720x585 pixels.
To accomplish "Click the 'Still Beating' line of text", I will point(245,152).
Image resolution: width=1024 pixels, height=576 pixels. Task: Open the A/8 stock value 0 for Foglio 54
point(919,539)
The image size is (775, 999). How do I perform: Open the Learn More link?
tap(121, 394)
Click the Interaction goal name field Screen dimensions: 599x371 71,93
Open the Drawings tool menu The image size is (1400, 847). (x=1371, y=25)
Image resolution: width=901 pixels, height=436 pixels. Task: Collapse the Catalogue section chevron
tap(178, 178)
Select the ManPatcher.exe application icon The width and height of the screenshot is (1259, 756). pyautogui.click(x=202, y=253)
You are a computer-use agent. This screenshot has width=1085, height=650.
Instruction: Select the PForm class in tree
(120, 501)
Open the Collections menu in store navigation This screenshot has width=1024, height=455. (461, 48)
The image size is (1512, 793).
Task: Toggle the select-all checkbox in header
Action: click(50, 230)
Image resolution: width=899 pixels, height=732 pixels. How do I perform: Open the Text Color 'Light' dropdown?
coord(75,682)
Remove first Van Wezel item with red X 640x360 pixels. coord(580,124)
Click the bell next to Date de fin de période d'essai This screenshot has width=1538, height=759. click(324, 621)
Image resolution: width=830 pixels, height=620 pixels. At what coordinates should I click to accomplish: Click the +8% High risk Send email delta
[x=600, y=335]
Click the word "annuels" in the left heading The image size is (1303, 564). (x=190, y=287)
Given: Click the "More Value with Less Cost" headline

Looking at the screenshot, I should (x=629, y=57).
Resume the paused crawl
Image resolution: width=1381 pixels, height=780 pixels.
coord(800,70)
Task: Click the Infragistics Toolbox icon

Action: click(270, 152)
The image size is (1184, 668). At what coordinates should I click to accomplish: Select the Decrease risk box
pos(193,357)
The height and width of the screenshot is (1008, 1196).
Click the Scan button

________________________________________

#### What you have to do
Transcribe the full listing, matching it exactly.

#### Answer to this exercise
720x585 pixels.
To accomplish "Click the 'Still Beating' line of text", I will point(245,152).
Image resolution: width=1024 pixels, height=576 pixels. Task: Open the A/8 stock value 0 for Foglio 54
point(919,539)
The image size is (775, 999). How do I perform: Open the Learn More link?
tap(121, 394)
Click the Interaction goal name field Screen dimensions: 599x371 71,93
Open the Drawings tool menu The image size is (1400, 847). (x=1371, y=25)
Image resolution: width=901 pixels, height=436 pixels. Task: Collapse the Catalogue section chevron
tap(178, 178)
Select the ManPatcher.exe application icon The width and height of the screenshot is (1259, 756). pyautogui.click(x=202, y=253)
You are a computer-use agent. This screenshot has width=1085, height=650.
Instruction: Select the PForm class in tree
(120, 501)
Open the Collections menu in store navigation This screenshot has width=1024, height=455. (461, 48)
The image size is (1512, 793).
Task: Toggle the select-all checkbox in header
Action: click(50, 230)
Image resolution: width=899 pixels, height=732 pixels. How do I perform: Open the Text Color 'Light' dropdown?
coord(75,682)
Remove first Van Wezel item with red X 640x360 pixels. coord(580,124)
Click the bell next to Date de fin de période d'essai This screenshot has width=1538, height=759. click(324, 621)
Image resolution: width=830 pixels, height=620 pixels. At what coordinates should I click to accomplish: Click the +8% High risk Send email delta
[x=600, y=335]
Click the word "annuels" in the left heading The image size is (1303, 564). (x=190, y=287)
Given: Click the "More Value with Less Cost" headline

Looking at the screenshot, I should (x=629, y=57).
Resume the paused crawl
Image resolution: width=1381 pixels, height=780 pixels.
coord(800,70)
Task: Click the Infragistics Toolbox icon

Action: click(270, 152)
The image size is (1184, 668). At what coordinates should I click to accomplish: Select the Decrease risk box
pos(193,357)
The height and width of the screenshot is (1008, 1196).
Click the Scan button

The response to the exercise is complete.